Class 2

Introduction to Robotic Process Automation (RPA)

Thursday, April 03, 2025

Class Overview

Why is this important?
Testing a bot for errors is crucial, particularly when it involves human interaction. This is because the interactions between a bot and a human can be complex and nuanced, and a bot that is not thoroughly tested can result in negative user experiences. For instance, if a bot provides inaccurate responses or fails to understand a user's queries, it can lead to frustration and confusion on the user's end. In addition, a bot that is not well-tested may have security vulnerabilities that can compromise sensitive user information. Therefore, rigorous testing is essential to ensure that the bot functions as intended and meets the expectations of users. This testing should include both functional and non-functional testing, including testing the bot's responses, its ability to handle unexpected inputs, and its performance under different loads. Ultimately, thorough testing can help ensure that the bot provides a positive and seamless experience for its users.

What will we do?
In this class we undertake our first practical application of building an automation using a guessing game bot as an example. We will first get the base model running and then investigate the problems with poor quality data inputs. We will quickly see the problems from poor data inputs in this model, as the bot will crash and cease to function. We will then move towards building out the controls that will help the bot flag poor data inputs that serve as a starting point to considering control systems for automation solutions.

Review and Extension:
Last class, we discussed the importance of data quality for analysis and automation and introduced Robotic Process Automation (RPA). Poor quality data can result in flawed decisions and outcomes. To ensure data used in automation is accurate, consistent, and up-to-date, businesses can use data quality management processes like data cleansing, validation, and profiling. RPA is an ideal technology to automate time-consuming and error-prone tasks like data entry, extraction, report generation, invoice processing, and customer service. This can improve efficiency, reduce errors, and free up employees to focus on higher-value tasks, ultimately leading to improved customer satisfaction and revenue.

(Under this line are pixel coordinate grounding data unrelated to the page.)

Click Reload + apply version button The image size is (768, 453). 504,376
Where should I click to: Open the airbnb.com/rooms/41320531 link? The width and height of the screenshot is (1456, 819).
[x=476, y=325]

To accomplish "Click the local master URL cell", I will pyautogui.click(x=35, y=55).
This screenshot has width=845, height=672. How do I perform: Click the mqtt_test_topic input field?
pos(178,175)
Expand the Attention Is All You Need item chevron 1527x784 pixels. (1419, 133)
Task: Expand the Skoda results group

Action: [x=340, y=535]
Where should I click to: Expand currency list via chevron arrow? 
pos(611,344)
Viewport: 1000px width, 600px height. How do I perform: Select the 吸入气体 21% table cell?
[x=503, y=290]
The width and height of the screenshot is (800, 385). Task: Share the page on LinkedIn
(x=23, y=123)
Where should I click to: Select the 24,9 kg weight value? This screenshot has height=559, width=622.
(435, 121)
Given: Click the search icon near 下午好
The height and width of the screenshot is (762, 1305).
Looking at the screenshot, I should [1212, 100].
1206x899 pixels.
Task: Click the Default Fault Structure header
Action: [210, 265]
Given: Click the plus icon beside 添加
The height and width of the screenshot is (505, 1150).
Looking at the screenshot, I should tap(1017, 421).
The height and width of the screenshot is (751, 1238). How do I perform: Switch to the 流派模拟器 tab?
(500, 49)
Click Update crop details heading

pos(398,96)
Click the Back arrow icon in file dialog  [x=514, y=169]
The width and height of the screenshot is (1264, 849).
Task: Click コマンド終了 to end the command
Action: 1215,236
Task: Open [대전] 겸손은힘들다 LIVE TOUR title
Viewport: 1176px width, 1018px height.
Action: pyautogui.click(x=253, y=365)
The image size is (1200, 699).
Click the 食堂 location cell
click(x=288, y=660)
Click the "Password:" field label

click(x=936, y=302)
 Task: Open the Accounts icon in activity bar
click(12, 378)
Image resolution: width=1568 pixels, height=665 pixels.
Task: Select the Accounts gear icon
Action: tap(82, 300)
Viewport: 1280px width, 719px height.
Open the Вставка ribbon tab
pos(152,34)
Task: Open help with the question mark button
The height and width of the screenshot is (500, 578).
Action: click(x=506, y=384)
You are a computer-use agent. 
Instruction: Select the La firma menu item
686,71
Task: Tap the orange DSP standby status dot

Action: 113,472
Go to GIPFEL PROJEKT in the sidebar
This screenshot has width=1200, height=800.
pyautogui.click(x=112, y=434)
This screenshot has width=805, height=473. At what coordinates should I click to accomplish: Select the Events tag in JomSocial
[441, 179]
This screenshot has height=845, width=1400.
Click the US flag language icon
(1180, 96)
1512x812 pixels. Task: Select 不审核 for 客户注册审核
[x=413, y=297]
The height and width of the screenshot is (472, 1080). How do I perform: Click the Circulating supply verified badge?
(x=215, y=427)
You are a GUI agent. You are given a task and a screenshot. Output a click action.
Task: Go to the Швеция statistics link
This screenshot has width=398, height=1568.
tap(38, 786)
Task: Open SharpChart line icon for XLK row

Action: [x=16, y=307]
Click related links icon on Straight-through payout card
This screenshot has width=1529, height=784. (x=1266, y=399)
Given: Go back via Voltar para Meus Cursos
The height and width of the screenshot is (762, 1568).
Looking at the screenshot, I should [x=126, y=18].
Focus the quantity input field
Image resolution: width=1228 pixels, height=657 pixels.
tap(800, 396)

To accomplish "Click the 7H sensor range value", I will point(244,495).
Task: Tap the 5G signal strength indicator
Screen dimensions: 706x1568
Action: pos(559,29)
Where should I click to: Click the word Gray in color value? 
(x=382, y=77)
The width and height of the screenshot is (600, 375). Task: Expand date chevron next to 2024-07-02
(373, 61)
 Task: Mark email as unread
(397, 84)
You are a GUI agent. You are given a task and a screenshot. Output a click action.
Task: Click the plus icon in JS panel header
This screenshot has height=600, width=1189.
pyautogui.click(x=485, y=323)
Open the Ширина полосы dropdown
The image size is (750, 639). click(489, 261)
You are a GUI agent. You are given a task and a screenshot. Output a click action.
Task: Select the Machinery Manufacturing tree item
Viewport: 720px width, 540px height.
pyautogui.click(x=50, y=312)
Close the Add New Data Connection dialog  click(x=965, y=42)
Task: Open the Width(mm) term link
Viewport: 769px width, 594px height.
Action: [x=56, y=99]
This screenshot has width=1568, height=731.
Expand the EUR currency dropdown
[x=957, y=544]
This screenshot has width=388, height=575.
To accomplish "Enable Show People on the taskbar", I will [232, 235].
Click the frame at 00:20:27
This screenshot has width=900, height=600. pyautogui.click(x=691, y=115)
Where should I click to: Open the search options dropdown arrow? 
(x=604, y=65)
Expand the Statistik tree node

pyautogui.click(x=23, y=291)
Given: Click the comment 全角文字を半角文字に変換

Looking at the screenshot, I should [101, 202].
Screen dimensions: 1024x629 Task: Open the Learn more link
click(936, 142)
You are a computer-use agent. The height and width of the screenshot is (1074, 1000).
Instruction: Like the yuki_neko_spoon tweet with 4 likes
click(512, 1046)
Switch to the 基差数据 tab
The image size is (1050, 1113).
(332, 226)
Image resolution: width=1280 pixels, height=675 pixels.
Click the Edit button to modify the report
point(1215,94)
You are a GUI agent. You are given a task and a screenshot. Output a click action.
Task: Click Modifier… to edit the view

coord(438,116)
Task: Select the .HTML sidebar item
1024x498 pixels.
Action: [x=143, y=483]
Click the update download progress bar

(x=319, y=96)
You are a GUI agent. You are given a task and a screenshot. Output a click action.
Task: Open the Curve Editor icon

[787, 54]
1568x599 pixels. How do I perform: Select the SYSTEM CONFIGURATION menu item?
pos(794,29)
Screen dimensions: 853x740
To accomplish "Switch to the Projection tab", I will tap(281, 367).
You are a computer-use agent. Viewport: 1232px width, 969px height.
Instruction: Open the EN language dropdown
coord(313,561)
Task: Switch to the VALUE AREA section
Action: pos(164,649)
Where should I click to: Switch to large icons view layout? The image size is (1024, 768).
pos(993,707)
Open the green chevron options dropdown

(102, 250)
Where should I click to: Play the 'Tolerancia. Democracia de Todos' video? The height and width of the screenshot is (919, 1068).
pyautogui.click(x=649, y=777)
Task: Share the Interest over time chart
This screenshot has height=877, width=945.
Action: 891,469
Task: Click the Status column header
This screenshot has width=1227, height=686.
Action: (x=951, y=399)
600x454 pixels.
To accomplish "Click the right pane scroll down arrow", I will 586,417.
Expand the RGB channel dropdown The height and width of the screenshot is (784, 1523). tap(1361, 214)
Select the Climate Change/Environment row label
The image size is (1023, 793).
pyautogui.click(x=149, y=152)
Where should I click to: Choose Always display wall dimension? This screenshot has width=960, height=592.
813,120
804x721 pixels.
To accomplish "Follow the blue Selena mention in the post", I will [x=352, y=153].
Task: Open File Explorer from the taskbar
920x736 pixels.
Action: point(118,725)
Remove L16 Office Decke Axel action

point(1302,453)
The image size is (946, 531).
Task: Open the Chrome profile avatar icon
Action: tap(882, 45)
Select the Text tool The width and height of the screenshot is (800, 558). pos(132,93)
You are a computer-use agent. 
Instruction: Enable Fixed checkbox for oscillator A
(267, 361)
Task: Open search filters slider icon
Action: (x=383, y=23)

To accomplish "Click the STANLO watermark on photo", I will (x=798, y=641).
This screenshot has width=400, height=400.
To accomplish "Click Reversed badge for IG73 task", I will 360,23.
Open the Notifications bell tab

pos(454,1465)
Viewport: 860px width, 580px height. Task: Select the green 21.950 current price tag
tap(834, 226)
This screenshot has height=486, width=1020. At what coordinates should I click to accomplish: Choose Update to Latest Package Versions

In this class, we will begin understanding how data quality affects automating using a guessing game bot as an example. Even though we can construct a bot, if we don't anticipate certain errors, then our bots will fail, which will cause our automation solutions to fail. This case sets the stage for building robust bots as part of our automation solutions.

Materials and Preparation

Materials and Suggested Seating:

Case: Our First UIPath Bot
Slides: will be available for download by the beginning of class in either powerpoint or pdf formats.
Automation Tools: UIPath
Suggested in-class seating: There is no recommended seating for this class. Working on the bot and any class discussions will be undertaken in pairs or small groups pairs..

Suggested Pre-Class Preparation:
  1. If you didn't get a UIPath license in the prior class, please obtain this before class, see: UIPath Academic Alliance Licensing Page.
  2. You are encouraged to read through the Our First Bot Case before class.

Class Plan:
  1. First, we will have a very brief review giving some color to the Review and Extension section above. Expect pair discussion and PollEverywhere polls for this material.
  2. We will begin working on the bot in UIPath. In most cases for desktop-level automation we will use a Flowchart tool as our starting point.
  3. We will continue to work on our process using a combination of UIPath Activities including, Message Box Activity (for prompting the user), Assign Activity (to generate data), and Flow Decision Activity (a way to test logic in our workflow).